It is okay for Nigerians and even government officials to engage in the ongoing self flagellation in which there is the acceptance of the blame for not diversifying the economy. It is overlooked that government can only drive the economy towards diversification to an extent while the private sector takes it up from there. In all the years that preceded this eventual fallout I challenge our commercial banks to dare publish their loans portfolio and show which ones deliberately targeted support for local industries and manufacturing. 

Their preference has always been for extending short term facilities to importers with tenure that averages the time it takes to ship products from the factories in Europe and China to Nigeria. Companies that have to go through the growth process of building factories and manufacturing are automatically not eligible because of the longer tenure. So, in addition to stifling domestic growth the banks also encouraged the offshoring of Nigerian jobs.

Next to manufacturing, mortgage would have been another boost to the economy as construction of new homes would have generated employment on a scale that will yield multiplier effects. But not the Nigerian commercial banks for whom 30 years is too long a time to wait for borrowers to exit their mortgage facilities. That is why is common in Abuja, which tends to have the most number of new homes being built, to see repayment period of 24 months for a house priced at 45 million naira.
There are interventions funds that are lying dormant with specialized institutions, including the Central Bank of Nigeria (CBN), which have remained unaccessed because our commercial banks cannot be bothered with the concessionary rates stipulated by the institutions providing the credit. The returns have to be able to justify the jet set lifestyle of our overpampered bankers for the loans to be worth processing for our small and medium scale enterprises. 

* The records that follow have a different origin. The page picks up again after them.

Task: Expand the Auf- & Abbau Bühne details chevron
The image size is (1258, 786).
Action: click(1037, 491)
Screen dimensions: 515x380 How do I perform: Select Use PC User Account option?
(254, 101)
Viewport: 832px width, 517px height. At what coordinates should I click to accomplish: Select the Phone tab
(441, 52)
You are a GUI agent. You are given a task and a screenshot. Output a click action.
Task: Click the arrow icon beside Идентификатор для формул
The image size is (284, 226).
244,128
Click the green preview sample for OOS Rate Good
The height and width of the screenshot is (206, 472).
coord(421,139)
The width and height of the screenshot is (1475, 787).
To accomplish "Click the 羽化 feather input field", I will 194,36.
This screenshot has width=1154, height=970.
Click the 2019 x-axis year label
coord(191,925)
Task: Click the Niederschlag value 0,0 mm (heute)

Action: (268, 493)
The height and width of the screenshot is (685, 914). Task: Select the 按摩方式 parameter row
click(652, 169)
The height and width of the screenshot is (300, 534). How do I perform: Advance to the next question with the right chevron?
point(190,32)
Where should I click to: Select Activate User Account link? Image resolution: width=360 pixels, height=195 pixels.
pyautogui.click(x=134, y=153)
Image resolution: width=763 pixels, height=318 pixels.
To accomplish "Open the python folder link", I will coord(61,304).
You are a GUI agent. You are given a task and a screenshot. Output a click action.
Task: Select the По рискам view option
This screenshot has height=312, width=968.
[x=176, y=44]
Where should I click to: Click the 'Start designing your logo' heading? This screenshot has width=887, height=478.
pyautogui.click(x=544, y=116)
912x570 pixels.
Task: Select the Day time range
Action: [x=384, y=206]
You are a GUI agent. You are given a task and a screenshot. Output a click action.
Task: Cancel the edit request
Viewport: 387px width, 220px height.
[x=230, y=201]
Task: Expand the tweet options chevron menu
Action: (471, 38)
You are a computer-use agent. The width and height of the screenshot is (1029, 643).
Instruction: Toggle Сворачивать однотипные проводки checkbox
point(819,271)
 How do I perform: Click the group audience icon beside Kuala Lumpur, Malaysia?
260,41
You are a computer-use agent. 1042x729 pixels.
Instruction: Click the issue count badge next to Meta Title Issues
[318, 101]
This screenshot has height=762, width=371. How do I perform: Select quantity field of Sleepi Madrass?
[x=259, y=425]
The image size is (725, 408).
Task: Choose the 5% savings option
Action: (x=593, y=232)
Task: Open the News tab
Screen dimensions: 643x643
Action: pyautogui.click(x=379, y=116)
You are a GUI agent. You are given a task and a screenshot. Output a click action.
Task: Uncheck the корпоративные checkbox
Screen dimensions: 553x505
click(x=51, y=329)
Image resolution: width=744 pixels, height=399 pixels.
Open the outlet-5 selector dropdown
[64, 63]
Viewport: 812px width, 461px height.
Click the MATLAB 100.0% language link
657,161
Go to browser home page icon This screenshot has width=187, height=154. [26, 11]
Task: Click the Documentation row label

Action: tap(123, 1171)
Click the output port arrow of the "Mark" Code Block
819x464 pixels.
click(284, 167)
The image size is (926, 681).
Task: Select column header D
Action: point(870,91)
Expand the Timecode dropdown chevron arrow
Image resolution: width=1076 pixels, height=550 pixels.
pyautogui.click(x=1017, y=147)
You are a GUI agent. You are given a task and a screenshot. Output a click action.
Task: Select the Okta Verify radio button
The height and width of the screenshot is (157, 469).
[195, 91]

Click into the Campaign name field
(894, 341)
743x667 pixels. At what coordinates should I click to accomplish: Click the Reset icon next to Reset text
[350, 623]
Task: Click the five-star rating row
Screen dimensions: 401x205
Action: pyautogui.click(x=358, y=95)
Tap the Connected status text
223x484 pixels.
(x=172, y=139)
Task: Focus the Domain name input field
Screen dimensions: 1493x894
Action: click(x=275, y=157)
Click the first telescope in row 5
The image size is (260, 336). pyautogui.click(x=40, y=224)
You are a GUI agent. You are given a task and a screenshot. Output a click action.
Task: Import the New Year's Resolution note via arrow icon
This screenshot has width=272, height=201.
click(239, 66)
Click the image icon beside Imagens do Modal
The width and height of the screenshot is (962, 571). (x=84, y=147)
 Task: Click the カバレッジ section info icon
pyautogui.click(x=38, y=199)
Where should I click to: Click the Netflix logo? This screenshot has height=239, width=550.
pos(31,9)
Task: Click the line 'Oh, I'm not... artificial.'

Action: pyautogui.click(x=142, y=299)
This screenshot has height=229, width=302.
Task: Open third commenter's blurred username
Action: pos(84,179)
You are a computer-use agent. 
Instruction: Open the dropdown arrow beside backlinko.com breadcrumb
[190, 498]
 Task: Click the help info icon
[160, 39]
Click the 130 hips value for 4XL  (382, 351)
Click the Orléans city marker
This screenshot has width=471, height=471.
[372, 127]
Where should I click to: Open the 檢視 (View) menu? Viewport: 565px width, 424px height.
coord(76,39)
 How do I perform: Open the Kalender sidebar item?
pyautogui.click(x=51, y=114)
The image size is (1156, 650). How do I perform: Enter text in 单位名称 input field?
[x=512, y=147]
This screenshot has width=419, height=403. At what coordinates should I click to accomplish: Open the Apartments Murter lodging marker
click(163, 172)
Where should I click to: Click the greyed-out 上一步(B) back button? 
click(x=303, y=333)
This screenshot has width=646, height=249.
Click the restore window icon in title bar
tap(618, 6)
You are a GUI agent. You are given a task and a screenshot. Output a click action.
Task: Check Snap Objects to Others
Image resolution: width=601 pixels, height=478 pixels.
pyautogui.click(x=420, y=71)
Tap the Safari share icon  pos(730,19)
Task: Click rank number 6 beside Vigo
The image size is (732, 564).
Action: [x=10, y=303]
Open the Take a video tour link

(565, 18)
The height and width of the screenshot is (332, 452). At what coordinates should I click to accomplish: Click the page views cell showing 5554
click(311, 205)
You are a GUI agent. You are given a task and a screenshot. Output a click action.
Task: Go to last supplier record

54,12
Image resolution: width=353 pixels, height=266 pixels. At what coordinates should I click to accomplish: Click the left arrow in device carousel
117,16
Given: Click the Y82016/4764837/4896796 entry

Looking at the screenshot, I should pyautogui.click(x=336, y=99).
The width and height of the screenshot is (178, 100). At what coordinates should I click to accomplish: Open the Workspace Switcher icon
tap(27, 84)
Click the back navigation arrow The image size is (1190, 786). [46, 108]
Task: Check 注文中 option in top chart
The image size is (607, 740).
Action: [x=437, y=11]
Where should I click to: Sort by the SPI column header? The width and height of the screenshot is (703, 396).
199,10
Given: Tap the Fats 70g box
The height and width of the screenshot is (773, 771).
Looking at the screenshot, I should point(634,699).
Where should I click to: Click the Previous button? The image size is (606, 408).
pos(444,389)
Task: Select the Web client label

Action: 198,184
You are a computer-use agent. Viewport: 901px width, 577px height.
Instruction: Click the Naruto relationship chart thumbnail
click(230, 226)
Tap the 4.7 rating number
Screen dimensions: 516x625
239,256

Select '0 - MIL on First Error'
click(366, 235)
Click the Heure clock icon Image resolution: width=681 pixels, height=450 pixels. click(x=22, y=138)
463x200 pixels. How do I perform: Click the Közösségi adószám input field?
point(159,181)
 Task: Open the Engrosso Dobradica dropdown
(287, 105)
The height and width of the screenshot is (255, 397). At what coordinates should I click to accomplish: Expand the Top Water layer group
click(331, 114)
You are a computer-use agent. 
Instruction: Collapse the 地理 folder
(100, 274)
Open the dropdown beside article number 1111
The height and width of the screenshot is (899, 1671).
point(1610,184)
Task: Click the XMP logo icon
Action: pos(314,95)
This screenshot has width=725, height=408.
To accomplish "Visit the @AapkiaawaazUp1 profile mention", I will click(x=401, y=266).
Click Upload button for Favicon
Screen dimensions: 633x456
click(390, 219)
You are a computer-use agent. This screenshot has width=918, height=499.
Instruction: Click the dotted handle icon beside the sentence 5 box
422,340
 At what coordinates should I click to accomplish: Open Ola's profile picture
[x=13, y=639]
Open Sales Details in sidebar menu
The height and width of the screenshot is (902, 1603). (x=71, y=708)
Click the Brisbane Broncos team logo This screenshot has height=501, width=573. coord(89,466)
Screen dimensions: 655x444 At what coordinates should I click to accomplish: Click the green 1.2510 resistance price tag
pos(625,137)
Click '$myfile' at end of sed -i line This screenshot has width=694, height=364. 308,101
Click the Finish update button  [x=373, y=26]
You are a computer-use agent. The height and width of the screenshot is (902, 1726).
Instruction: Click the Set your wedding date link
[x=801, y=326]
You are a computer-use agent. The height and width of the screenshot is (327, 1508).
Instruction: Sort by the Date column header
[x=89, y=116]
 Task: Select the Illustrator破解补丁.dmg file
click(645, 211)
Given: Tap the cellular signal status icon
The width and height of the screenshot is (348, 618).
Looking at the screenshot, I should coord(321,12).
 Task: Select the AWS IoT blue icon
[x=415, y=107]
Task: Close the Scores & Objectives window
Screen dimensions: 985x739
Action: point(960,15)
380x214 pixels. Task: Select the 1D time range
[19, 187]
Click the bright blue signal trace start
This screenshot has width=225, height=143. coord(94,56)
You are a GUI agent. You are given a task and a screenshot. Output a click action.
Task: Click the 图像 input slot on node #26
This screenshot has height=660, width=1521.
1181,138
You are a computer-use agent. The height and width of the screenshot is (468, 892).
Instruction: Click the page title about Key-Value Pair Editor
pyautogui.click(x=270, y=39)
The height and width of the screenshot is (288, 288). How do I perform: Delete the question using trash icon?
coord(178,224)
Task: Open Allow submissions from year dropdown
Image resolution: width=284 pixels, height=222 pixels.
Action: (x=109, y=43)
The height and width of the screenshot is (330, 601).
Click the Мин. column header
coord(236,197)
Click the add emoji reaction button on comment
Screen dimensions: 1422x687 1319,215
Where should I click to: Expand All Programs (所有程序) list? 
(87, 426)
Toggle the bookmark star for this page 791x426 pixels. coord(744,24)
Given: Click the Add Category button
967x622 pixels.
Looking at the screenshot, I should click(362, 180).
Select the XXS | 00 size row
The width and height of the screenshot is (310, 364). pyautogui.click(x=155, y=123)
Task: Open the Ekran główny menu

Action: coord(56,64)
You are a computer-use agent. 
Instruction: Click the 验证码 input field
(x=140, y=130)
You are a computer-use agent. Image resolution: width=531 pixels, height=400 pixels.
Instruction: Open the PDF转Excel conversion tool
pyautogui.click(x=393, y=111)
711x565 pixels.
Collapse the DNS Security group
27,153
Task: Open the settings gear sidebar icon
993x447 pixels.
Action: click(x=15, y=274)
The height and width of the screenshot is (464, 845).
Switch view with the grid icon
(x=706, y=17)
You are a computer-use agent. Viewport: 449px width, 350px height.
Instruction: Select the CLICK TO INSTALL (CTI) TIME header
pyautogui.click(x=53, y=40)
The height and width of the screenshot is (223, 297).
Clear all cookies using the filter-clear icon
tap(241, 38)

In addition, the banks would rather extend jumbo uncollateralized credit facilities to elites pals of the directors than to give same to hardworking businesses. The N6.6 trillion debt held by the Assets Management Company of Nigeria (AMCON) is a testament to how Nigerian commercial banks nudged us into this situation without anyone holding them accountable for their actions. Curiously only 6% of the Eligible Bank Assets (EBAs) that AMCON purchased is represents exposure from manufacturing.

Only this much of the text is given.